CONSIGNE -> Reprenez le texte ci-dessous sur Jean de Meun et la fabrique de l'histoire littéraire en enchaînant directement après sa dernière phrase.

EXTRAIT ->
--*--

42Bien qu’il ne soit pas de même nature que le discours de soi sur soi-même, qui sert à l’auteur à autoprogrammer sa propre place et sa propre image dans son siècle, le discours réceptif et critique sur les auteurs fonctionne lui aussi de la façon dont Giorgio Agamben parle de la contemporanéité : la fabrique de l’histoire littéraire se fait dans l’écart qui se creuse entre le temps présent (qui détermine l’être dans) et le déphasage et l’anachronisme (qui détermine l’être de), écart qui tend vers zéro ou qui tend à être maximal, selon l’univers de discours dans lequel l’auteur est inséré, avec ses diverses polarités et ses diverses affinités idéologiques et esthétiques19. Loin de la linéarité téléologique de la frise chronologique, ou de la fixation sclérosante et isolante du tableau synoptique, l’histoire littéraire moderne apparaît, à travers l’exemple de Jean de Meun, comme un récit collectif fait de mondes possibles et de tensions axiologiques qui indéfiniment ne cessent de poursuivre l’œuvre de l’auteur en transformant celui-ci en un personnage de fiction.

--*--

DONNÉES AFFICHÉES ->
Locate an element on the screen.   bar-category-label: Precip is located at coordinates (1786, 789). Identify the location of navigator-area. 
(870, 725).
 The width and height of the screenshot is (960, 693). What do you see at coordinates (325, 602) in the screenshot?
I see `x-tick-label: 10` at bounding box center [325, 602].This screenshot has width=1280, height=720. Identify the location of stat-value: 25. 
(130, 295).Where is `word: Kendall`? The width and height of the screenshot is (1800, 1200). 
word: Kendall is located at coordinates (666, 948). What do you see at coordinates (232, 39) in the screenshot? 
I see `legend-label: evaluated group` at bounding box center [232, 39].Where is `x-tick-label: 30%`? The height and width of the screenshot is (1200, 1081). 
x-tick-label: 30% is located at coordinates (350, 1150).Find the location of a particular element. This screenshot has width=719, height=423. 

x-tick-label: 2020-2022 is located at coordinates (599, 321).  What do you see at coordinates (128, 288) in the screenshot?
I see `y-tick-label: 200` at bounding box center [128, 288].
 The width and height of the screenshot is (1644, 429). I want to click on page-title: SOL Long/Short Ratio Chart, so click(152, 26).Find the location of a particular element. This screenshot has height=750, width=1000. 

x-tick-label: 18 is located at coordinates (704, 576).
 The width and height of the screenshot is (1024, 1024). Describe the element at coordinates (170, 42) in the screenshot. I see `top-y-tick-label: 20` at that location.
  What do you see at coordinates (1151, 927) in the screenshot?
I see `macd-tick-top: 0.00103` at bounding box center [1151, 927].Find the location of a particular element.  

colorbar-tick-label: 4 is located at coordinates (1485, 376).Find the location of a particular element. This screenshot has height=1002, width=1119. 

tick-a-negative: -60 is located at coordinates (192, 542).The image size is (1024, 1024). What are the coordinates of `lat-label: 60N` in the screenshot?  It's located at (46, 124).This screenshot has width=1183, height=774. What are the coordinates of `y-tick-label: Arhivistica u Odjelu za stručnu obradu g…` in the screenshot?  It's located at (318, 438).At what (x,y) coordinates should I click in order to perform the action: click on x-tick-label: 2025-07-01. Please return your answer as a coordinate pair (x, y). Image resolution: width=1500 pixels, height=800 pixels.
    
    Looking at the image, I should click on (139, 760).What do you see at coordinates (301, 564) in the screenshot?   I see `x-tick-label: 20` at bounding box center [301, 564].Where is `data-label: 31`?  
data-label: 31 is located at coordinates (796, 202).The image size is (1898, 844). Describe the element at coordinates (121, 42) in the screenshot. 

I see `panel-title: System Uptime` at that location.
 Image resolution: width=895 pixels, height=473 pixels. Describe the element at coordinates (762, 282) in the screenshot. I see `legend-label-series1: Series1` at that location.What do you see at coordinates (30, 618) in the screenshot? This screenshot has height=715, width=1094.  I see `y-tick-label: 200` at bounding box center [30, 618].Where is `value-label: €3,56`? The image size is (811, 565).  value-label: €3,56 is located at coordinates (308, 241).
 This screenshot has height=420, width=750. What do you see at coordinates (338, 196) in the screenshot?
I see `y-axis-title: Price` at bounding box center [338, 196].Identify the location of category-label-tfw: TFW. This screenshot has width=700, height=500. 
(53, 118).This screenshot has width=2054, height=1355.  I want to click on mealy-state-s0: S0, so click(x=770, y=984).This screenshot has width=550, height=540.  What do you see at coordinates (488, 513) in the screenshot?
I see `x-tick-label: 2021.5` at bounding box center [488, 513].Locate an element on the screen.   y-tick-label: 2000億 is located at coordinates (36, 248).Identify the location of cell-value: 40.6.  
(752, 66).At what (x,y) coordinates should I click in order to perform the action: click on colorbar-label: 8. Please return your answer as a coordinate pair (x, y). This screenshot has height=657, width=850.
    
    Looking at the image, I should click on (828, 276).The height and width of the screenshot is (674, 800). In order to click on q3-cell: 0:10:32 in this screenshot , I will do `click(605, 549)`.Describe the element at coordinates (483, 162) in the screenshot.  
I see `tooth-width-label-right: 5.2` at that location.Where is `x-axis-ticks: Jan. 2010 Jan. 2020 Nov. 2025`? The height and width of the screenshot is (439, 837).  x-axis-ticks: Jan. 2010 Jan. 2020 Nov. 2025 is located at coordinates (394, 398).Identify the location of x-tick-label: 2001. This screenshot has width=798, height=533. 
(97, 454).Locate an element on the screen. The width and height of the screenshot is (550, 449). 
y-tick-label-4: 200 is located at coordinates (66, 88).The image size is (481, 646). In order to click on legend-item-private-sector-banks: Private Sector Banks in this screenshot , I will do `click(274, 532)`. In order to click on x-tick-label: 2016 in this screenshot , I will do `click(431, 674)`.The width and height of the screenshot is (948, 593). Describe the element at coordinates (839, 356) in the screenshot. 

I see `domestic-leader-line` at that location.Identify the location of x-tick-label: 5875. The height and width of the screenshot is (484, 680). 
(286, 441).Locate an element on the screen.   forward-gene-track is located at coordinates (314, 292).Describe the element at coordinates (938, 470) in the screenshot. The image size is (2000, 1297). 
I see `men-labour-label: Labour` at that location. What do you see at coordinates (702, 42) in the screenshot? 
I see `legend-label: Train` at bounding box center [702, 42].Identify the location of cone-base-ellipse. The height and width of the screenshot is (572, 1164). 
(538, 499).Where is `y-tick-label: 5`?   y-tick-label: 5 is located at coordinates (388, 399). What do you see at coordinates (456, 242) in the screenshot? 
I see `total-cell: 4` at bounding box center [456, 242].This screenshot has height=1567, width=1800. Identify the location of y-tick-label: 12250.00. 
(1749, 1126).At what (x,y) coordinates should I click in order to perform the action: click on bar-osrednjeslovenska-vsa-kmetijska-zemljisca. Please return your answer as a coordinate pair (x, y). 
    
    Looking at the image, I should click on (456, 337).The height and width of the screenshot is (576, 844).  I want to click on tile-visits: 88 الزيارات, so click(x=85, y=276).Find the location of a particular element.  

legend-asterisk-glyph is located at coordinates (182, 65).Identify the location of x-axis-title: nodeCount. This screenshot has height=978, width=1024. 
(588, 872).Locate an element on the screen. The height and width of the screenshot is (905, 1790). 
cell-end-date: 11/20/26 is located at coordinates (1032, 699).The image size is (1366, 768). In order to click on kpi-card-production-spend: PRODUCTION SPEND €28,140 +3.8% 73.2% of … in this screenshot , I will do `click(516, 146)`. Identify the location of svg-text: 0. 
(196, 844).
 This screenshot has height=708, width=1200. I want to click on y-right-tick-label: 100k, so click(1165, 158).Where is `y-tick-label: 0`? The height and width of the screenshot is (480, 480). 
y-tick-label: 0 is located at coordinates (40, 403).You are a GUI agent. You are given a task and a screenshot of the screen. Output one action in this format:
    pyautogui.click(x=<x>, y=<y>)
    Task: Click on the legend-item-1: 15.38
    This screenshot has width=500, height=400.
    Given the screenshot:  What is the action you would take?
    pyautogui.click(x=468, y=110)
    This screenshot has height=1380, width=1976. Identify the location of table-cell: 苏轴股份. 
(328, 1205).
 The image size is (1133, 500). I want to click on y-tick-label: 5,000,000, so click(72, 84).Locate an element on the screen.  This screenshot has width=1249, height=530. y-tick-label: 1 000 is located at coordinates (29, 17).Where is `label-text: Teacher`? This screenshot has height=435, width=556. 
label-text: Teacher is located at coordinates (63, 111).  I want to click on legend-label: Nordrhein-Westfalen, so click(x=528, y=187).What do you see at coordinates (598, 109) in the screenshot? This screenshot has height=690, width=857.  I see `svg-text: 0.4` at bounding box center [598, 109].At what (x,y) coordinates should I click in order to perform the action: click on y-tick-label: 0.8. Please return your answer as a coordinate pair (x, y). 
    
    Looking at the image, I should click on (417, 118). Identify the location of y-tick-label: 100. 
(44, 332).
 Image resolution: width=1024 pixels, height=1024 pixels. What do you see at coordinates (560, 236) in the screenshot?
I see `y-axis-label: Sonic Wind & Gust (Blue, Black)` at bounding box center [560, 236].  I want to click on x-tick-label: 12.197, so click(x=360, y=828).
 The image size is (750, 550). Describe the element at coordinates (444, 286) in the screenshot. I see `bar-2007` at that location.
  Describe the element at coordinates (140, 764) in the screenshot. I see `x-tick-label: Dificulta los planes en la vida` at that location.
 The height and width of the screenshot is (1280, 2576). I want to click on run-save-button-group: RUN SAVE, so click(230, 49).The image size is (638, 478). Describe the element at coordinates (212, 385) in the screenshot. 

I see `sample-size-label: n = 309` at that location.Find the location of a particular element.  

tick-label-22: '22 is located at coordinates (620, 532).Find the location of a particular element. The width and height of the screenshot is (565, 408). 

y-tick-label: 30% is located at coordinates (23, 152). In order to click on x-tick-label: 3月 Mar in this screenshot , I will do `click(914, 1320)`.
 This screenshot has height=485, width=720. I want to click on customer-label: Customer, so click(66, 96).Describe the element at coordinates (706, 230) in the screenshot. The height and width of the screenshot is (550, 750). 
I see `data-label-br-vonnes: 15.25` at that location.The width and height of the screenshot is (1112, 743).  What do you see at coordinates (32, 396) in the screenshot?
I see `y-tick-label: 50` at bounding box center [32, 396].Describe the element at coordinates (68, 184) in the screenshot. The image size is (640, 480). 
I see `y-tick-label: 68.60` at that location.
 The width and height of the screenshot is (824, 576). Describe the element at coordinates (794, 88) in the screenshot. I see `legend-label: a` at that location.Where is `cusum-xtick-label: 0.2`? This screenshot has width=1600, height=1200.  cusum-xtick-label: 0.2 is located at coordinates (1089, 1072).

--*--

RÉPONSE ATTENDUE ->
43Cette histoire littéraire-là est un coffre d’ardoises enveloppées dans un manuscrit en partie effacé et indéchiffrable que sans cesse réouvrent et redécouvrent les contemporains des temps successifs, les seuls qui soient. Et à l’instar de Jean de Meun, peut-être certains de ces contemporains, hommes ou femmes de leur siècle, auront-ils l’insigne honneur de devenir les personnages fictifs et réinventés de ce futur antérieur que l’on nomme histoire littéraire.